> Record excerpts:
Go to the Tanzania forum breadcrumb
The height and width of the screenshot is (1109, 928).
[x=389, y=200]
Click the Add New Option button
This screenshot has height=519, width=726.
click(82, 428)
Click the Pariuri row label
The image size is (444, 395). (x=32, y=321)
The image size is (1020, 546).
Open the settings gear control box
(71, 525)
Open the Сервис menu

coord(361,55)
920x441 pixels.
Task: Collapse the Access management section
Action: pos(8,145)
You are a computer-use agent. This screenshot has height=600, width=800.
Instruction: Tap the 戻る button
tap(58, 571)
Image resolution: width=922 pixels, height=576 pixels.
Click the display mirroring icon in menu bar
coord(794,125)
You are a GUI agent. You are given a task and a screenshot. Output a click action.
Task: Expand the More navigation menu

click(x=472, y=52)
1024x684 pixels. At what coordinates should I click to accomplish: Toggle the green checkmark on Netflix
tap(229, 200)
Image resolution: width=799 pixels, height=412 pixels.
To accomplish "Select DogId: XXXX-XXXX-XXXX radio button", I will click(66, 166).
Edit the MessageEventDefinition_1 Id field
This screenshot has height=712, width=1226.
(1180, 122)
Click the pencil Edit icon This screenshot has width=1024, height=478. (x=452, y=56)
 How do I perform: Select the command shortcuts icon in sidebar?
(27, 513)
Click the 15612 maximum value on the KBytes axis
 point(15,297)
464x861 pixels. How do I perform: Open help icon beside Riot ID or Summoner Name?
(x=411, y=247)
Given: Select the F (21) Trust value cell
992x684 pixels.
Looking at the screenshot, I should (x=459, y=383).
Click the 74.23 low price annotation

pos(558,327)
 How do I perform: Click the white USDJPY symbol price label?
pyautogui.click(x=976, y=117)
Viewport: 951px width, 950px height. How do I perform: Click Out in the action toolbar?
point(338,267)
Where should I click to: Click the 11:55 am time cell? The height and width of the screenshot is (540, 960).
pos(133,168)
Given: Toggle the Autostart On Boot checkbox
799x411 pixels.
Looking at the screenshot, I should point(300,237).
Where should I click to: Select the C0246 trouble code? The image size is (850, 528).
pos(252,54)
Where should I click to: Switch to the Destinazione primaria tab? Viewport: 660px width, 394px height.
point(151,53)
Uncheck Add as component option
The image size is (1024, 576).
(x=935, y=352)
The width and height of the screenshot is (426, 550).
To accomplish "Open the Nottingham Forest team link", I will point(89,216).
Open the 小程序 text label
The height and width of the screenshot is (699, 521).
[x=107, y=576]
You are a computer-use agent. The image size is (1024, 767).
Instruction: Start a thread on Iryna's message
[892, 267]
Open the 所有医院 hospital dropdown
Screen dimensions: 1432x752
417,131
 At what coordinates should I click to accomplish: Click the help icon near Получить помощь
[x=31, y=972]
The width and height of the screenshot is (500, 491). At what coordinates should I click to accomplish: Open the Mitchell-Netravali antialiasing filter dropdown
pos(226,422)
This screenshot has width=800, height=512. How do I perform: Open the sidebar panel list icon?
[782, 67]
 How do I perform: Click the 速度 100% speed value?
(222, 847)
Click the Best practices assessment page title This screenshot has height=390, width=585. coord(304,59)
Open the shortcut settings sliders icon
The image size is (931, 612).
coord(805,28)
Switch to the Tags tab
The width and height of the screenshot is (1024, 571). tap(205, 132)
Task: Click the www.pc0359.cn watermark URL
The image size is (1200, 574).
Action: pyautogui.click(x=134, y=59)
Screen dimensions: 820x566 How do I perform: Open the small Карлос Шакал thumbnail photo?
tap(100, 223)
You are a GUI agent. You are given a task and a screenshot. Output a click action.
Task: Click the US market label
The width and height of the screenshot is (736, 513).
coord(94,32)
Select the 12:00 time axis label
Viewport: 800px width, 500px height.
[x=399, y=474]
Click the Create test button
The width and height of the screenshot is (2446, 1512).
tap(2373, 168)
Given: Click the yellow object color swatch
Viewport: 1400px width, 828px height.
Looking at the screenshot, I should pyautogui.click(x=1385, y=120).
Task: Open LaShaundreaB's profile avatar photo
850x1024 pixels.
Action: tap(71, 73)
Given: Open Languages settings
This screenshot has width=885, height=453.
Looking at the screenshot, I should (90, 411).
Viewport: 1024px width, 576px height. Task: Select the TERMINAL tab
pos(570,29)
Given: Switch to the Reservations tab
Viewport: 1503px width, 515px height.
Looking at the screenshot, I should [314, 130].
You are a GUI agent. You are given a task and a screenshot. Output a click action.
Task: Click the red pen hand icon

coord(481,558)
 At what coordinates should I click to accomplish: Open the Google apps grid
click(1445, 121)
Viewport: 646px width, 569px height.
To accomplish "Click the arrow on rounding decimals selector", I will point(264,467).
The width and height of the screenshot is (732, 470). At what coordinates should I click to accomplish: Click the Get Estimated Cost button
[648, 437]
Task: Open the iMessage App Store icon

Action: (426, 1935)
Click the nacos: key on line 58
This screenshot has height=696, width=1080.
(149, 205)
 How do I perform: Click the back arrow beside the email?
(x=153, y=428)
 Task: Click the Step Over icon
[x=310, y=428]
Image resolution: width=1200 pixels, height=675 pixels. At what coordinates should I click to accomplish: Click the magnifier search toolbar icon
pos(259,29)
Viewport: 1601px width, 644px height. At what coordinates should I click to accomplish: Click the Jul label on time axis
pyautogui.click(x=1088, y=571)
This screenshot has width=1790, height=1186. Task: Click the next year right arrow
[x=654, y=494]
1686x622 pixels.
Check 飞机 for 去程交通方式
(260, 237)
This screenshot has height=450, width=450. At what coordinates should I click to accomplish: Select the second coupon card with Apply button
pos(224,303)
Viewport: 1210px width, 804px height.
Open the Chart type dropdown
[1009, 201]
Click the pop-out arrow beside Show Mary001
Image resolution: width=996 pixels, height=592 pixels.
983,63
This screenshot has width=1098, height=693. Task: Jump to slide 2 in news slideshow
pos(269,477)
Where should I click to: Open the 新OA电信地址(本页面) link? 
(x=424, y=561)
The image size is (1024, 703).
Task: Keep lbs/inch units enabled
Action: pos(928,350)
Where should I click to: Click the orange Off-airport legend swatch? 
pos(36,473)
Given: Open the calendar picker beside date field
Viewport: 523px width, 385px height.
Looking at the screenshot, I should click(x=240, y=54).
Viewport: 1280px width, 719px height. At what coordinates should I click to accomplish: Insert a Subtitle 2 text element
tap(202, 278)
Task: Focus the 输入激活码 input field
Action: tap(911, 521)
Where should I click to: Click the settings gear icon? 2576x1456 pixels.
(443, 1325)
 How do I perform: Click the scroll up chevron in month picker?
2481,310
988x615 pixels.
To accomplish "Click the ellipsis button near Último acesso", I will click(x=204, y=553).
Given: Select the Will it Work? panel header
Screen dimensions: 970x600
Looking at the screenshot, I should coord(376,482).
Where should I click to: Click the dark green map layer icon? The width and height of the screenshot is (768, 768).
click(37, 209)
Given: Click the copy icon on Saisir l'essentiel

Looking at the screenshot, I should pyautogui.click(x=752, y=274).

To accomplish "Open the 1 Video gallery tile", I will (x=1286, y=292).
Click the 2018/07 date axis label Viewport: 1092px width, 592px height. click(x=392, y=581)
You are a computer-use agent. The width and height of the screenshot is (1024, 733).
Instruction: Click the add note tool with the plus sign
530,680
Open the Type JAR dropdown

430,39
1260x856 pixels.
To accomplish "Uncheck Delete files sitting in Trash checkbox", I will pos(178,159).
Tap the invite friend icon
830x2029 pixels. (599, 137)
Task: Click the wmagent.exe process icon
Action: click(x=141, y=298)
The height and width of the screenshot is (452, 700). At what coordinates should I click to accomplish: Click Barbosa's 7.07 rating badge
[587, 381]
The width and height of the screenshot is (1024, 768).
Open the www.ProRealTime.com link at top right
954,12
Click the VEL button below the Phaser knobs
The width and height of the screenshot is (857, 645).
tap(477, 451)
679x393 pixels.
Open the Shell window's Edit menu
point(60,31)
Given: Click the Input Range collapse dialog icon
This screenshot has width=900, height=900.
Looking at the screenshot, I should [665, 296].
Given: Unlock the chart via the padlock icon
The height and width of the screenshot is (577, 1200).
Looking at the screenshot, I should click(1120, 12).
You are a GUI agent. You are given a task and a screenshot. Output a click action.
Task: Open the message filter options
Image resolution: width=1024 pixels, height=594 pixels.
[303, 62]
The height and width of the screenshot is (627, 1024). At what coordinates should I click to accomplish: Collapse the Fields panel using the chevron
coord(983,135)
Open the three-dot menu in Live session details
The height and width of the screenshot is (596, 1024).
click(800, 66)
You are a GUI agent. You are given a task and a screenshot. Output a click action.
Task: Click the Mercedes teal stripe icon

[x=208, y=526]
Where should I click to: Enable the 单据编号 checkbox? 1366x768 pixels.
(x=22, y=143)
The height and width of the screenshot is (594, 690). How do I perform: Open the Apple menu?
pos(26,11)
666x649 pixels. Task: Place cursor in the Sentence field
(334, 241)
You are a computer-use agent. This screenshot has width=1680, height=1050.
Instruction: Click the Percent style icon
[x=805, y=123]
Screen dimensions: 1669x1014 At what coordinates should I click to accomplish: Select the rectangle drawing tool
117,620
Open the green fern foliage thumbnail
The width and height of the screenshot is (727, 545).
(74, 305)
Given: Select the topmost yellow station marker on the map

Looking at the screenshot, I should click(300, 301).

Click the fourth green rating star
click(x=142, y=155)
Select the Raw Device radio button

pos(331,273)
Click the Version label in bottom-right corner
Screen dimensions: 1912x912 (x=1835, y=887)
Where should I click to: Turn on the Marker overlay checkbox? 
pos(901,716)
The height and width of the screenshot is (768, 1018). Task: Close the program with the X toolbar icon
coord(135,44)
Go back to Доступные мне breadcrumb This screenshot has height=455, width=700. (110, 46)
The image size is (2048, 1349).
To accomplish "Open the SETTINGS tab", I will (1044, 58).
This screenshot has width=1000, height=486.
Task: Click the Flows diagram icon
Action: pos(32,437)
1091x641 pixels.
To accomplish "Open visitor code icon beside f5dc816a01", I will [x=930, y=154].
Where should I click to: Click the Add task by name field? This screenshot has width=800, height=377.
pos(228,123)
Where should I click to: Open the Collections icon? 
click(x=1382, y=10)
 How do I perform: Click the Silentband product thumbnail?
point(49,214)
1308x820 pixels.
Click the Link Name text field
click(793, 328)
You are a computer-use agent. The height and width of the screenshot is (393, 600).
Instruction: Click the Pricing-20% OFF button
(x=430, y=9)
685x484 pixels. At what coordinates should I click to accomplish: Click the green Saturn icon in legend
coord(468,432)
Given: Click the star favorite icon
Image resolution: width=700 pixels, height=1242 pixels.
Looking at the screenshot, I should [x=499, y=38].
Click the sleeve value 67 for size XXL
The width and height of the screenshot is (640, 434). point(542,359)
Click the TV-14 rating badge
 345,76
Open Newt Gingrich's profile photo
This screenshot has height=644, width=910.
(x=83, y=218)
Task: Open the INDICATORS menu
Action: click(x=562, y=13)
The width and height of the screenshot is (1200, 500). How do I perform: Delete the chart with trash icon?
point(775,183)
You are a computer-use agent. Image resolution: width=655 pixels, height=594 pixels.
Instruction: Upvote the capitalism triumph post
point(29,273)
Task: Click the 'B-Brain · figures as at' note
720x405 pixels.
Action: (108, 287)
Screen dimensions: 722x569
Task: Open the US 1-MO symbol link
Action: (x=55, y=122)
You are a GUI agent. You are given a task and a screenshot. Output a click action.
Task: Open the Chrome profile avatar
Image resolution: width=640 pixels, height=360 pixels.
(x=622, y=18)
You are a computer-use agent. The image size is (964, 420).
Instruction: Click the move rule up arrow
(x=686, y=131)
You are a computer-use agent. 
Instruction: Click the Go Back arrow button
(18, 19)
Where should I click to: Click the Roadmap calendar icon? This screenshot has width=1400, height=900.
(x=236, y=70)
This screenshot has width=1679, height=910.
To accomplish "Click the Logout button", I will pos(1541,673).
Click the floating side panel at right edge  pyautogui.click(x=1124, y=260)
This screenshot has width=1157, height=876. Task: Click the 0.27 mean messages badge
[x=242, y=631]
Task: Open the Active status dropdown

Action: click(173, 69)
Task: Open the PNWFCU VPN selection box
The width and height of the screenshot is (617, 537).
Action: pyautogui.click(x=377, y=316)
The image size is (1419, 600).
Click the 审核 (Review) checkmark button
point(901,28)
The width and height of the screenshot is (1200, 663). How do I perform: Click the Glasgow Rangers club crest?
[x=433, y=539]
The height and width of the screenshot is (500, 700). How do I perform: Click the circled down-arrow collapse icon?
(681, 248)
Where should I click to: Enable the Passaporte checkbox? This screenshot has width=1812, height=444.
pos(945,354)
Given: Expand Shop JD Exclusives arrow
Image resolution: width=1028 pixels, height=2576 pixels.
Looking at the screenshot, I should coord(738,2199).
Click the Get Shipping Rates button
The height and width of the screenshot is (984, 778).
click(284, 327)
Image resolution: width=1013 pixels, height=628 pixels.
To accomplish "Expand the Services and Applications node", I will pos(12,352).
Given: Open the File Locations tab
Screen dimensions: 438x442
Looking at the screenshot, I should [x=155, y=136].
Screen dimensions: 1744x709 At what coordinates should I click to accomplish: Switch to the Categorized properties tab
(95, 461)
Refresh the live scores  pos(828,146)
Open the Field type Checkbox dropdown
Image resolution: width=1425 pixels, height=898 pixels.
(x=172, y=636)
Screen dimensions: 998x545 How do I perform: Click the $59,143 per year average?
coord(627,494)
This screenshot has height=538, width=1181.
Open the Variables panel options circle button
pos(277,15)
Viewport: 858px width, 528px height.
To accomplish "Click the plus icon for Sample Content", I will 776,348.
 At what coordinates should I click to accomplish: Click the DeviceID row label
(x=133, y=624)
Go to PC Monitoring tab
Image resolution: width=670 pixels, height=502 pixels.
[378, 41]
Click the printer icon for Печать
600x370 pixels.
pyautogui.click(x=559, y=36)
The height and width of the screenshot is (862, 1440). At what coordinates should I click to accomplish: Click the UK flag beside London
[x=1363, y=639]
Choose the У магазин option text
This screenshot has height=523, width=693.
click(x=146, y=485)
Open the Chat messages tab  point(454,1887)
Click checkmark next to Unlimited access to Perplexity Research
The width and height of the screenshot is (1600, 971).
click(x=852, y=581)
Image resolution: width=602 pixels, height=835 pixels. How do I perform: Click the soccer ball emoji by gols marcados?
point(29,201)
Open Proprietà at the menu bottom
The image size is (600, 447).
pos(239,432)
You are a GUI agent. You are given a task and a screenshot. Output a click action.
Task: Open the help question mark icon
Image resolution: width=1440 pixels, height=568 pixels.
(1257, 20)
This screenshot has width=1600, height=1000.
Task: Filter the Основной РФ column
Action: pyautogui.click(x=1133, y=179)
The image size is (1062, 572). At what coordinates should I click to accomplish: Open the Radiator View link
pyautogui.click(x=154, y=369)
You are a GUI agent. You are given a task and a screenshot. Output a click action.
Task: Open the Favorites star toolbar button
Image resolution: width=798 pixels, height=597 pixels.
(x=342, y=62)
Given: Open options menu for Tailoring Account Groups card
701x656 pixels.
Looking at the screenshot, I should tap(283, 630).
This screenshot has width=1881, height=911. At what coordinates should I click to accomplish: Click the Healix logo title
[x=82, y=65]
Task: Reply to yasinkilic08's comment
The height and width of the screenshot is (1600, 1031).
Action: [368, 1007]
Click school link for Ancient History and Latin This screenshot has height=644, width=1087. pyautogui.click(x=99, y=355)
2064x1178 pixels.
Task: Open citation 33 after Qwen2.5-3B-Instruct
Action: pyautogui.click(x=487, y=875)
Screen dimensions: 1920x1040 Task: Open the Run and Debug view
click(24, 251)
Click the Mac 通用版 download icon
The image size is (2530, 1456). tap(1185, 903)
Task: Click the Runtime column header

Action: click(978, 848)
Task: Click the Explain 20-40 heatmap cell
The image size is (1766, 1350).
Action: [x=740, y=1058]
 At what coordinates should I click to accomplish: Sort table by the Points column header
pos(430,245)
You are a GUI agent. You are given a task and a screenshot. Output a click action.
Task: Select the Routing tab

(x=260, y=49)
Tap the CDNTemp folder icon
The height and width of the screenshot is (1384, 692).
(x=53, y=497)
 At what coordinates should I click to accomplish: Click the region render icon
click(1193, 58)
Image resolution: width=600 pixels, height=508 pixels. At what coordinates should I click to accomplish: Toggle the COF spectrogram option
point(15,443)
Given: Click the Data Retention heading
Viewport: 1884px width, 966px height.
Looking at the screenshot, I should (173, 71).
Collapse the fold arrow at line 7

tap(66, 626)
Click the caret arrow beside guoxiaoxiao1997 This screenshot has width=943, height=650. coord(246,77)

> What to produce: Within the entries above, find every line where the string "Uncheck" occurs, and copy it.

> Answer box:
Uncheck Add as component option
To accomplish "Uncheck Delete files sitting in Trash checkbox", I will pos(178,159).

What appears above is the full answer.